Auch Thyge Jensen und Svend Tougaard erwähnen in ihrer Aufarbeitung der Pottwalstrandungen 1996/97 auf Romö , (13 kaskelothvaler på Rømø,16 kaskelot-hvaler på Rømø und Kaskalothvaler i Danmark - strandingsteorier)  den niederländischen Wissenschaftler der 1994 eine ähnliche These über die Route der Pottwale in die Nordsee vertreten haben soll. Eine Zusammenfassung  der dänischen Walstrandungen von Thyge Jensen findet sich auf www.hvaler.dk am Mandag d. 17. febr. 2014, kl. 14:18      „Kaskelothvaler ved Henne“  und unter: Om strandinger af kaskelothvaler kann eine PDF – Datei in Dänischer Sprache mit dem Titel „Kaskalothvaler i Danmark“ heruntergeladen werden mit einer ausführlichen Diskussion verschiedener Theorien zur Strandung von Zahnwalen insbesondere Pottwalen. Seebeben werden von den dänischen Wissenschaftlern allerdings nicht in Erwägung gezogen, dafür werden neben natürlichen Ursachen anthropogene Einflüsse durch seismische Exploration des Meeresbodens oder industrielle Aktivitäten eingehend diskutiert.

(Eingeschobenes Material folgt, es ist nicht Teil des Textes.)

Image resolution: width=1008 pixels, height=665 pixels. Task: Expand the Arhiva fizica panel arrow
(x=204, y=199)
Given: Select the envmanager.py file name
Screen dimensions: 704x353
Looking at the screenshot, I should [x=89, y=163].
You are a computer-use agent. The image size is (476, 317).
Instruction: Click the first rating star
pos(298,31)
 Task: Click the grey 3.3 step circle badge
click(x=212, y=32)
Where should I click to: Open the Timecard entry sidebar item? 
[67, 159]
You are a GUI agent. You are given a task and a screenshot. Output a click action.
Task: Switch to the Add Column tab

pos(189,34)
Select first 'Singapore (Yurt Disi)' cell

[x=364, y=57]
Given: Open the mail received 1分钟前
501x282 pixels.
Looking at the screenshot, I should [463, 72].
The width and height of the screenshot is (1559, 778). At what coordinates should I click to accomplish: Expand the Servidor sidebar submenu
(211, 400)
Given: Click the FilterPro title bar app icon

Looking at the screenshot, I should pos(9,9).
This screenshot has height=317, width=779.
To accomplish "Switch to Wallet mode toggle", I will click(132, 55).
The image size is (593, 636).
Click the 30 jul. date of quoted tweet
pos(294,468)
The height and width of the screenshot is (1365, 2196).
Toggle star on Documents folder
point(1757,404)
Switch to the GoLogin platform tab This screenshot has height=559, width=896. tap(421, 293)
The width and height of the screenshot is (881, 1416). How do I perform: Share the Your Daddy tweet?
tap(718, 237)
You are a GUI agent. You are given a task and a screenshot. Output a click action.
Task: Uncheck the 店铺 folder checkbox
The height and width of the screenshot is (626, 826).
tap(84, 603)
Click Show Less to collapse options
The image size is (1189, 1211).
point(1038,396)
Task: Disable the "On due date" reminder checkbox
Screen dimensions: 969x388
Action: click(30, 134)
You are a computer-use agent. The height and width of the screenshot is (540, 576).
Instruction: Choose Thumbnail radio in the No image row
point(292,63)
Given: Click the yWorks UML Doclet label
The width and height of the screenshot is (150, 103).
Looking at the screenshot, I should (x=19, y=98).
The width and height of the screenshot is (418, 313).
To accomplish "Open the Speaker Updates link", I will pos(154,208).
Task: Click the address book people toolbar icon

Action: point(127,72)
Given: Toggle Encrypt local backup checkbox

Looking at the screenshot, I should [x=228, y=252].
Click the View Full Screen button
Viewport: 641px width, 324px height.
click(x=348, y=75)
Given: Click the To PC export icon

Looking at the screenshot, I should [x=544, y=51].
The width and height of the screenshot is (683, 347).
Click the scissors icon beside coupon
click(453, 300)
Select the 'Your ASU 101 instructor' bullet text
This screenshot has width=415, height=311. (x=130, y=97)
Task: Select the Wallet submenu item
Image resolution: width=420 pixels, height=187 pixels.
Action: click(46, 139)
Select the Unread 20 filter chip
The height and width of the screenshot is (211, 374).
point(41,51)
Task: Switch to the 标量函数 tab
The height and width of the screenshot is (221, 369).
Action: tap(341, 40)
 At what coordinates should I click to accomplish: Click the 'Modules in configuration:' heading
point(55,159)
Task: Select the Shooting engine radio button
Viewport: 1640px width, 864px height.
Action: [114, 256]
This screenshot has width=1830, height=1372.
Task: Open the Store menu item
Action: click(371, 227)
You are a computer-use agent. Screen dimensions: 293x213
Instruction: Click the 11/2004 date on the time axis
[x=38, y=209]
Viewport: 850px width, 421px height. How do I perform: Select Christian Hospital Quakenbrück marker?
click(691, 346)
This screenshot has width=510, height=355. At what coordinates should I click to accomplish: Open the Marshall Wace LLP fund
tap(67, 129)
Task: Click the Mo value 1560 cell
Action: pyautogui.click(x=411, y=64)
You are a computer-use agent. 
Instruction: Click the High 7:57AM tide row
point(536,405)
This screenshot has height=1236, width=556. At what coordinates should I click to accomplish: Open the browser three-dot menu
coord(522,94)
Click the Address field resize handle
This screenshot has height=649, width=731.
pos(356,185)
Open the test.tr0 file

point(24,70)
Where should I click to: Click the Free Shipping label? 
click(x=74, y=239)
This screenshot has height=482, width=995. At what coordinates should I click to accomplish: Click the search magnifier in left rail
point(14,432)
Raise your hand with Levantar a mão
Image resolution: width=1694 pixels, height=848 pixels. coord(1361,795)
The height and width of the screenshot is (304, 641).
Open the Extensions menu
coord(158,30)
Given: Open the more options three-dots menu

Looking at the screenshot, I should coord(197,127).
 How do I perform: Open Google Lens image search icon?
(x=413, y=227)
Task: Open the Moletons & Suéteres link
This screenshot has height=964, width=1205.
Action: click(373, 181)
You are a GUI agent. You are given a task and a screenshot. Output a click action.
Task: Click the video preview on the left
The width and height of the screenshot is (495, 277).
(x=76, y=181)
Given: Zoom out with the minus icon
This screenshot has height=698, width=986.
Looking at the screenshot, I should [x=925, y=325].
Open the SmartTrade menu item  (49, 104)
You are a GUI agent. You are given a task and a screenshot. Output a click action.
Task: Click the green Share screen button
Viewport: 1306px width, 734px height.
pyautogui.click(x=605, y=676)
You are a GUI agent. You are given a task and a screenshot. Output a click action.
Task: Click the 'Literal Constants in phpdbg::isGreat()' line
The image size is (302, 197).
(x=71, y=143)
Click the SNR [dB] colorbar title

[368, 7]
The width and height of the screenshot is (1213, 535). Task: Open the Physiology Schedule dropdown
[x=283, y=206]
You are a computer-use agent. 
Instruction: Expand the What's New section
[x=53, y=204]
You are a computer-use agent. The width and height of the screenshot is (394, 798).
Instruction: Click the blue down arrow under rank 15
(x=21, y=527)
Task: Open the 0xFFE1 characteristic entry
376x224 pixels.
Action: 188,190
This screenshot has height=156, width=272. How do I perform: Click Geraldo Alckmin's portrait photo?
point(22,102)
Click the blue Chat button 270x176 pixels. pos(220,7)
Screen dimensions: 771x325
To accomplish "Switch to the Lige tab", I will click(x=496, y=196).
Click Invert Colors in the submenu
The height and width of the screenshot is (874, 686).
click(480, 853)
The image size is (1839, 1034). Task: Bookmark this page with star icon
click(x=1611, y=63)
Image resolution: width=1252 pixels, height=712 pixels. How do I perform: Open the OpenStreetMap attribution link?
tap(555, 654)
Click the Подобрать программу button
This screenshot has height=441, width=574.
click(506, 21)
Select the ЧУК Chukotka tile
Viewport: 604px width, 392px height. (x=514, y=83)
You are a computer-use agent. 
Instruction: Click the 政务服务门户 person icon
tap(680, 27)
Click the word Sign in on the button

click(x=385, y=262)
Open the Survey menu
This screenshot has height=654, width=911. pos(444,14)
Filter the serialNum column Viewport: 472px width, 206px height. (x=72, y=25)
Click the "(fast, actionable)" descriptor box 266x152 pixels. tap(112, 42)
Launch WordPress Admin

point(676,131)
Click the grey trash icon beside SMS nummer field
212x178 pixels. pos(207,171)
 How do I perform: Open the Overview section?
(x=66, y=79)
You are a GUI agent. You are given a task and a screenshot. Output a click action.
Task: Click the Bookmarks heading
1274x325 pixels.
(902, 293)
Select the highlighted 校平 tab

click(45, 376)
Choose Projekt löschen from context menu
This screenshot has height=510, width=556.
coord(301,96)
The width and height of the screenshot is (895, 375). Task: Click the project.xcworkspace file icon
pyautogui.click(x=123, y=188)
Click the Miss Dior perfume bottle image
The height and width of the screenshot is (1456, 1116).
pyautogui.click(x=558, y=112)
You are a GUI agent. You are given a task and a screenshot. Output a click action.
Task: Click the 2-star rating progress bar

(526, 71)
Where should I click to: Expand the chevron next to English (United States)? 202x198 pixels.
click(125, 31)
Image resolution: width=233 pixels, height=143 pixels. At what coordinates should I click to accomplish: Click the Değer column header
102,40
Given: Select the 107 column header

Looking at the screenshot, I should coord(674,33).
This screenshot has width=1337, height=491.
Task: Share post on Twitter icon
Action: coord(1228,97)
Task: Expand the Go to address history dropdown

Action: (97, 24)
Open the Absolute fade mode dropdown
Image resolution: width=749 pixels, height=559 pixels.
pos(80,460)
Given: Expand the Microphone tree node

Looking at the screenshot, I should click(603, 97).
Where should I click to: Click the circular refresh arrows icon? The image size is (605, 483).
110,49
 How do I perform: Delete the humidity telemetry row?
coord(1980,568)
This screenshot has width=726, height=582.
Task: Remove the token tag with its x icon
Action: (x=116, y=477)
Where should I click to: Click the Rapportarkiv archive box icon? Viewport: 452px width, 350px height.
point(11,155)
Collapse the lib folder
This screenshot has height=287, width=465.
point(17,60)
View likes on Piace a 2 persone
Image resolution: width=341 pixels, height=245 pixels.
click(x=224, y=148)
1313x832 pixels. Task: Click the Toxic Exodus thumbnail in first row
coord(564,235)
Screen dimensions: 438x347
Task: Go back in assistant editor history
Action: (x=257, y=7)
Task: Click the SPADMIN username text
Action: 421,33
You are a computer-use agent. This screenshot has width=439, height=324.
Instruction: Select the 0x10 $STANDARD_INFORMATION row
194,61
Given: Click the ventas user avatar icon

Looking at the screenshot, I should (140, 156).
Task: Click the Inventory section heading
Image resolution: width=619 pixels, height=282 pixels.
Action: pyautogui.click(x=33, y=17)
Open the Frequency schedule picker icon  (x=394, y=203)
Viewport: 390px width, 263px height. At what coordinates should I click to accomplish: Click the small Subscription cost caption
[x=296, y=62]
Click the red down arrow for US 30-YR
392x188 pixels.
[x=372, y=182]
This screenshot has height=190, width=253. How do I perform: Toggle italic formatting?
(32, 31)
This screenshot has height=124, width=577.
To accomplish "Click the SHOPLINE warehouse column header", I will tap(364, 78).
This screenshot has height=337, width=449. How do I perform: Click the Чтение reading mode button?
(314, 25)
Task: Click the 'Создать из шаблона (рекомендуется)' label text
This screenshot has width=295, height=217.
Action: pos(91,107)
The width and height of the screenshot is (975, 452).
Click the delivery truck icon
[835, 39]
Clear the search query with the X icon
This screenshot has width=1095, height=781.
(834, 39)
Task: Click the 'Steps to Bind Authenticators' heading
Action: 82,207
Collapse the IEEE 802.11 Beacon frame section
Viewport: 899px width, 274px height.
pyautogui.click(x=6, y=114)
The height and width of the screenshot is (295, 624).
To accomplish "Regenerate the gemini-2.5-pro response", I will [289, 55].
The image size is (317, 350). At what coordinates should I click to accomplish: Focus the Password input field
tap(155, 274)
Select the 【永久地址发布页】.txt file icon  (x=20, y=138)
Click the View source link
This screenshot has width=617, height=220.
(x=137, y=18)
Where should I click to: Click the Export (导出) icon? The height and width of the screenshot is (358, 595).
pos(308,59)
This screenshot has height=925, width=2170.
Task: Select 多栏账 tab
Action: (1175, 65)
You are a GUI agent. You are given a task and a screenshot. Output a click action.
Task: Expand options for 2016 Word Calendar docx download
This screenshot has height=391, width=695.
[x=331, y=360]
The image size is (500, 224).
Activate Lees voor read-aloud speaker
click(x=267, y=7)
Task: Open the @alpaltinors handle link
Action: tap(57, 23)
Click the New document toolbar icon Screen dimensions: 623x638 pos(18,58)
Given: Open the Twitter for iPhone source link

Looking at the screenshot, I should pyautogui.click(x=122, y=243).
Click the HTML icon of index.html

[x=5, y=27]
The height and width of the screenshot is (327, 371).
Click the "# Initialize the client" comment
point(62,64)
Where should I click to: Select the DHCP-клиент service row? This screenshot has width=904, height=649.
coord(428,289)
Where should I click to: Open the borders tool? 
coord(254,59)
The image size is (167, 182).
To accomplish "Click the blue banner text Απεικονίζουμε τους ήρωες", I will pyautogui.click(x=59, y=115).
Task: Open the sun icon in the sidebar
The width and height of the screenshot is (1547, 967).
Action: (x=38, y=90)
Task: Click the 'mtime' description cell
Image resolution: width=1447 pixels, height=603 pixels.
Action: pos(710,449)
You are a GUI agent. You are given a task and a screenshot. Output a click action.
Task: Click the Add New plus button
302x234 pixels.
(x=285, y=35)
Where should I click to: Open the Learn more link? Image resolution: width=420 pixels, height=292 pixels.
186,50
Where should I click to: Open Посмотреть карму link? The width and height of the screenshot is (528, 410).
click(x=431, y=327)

So interessant die mehr spekulativen Theorien von  Capt. David Williams und anderen  auch erscheinen mögen, die ev. auf andere Strandungsereignisse zutreffen könnten, so werden sie doch durch die gründliche und wissenschaftlich exakte Untersuchung von 12 Pottwal - Kadavern durch das ITAW der TiHo Hannover,  in Zusammenarbeit mit dem Institut GEOMAR Kiel und dem LKN Schleswig – Holstein ganz eindeutig widerlegt: Es fanden sich keine Verletzungen der Ohren und Luftkammern; außerdem wiesen die Pottwale keine Zeichen einer Mangelernährung oder Dehydratation auf und in den Mägen fanden sich Reste von Gonatus spp.(s. o. und Bericht über die Pottwalstrandungen vom März 2016).